Member of the Wisconsin State Assembly from the Dunn district
- In office January 5, 1903 – January 7, 1907
- Preceded by: Albert R. Hall
- Succeeded by: D. C. Coolidge

Personal details
- Born: June 1, 1858 Dane County, Wisconsin, U.S.
- Died: December 26, 1922 (aged 64) Superior, Wisconsin, U.S.
- Cause of death: Stroke
- Resting place: Holden Lutheran Cemetery, Colfax, Wisconsin
- Party: Republican

= Ole G. Kinney =

American politician (1858–1922)

Ole Gunderson Kinney (June 1, 1858 – December 26, 1922) was an American merchant and Republican politician.
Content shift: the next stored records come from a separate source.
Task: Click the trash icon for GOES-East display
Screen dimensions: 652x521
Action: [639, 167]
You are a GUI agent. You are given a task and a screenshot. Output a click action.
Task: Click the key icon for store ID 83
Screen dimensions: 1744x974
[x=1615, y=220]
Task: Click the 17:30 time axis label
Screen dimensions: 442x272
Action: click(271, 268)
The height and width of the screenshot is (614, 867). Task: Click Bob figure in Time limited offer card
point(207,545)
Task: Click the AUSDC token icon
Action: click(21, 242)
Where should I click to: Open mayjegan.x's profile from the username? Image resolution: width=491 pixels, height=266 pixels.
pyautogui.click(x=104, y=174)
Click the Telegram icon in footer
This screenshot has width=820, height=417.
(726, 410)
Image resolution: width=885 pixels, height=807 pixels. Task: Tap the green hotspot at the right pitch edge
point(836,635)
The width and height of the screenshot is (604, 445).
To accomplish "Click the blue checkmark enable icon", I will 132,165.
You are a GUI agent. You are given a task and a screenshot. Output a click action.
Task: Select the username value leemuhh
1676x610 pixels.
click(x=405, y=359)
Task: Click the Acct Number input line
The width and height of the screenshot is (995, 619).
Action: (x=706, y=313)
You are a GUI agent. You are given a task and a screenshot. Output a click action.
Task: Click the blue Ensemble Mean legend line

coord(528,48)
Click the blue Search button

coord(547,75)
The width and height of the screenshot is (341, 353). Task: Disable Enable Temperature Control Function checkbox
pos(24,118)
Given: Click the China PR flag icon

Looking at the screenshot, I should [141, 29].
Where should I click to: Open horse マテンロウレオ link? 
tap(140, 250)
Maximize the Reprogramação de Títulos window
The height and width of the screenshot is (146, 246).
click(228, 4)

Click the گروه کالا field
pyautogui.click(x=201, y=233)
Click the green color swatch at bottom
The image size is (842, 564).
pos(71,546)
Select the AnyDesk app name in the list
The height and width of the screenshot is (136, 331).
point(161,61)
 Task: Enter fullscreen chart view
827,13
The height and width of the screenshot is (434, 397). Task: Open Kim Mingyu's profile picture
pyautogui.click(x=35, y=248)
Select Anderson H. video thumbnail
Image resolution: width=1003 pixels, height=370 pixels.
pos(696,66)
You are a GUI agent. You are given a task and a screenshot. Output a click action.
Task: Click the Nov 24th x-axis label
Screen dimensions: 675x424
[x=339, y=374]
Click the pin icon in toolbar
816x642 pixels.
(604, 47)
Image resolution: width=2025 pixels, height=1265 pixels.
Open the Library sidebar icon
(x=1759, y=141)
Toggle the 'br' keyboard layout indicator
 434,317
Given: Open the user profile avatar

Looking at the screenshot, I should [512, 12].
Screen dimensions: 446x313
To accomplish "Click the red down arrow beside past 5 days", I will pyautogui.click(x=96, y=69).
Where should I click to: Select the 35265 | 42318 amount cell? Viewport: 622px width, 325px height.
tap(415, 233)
He served two terms in the Wisconsin State Assembly, representing Dunn County, and was elected to the Wisconsin State Senate in 1922, but died before taking office.

==Biography==

Born in Dane County, Wisconsin, Kinney's family moved to Crawford County in 1860 and then to Dunn County in 1863. He was educated in the public schools. He was a merchant and grain trader. Kinney was president of the Community Savings Bank in Superior, Wisconsin. Kinney served as the Colfax Town clerk and also served as chairman of the Colfax Town Board. From 1903 to 1907, Kinney served in the Wisconsin State Assembly and was a Republican. In 1922, Kinney was elected to the Wisconsin State Senate from the 11th State Senate district. Kinney had a stroke on October 31, 1922 and died in Superior, Wisconsin, before he took the oath of office.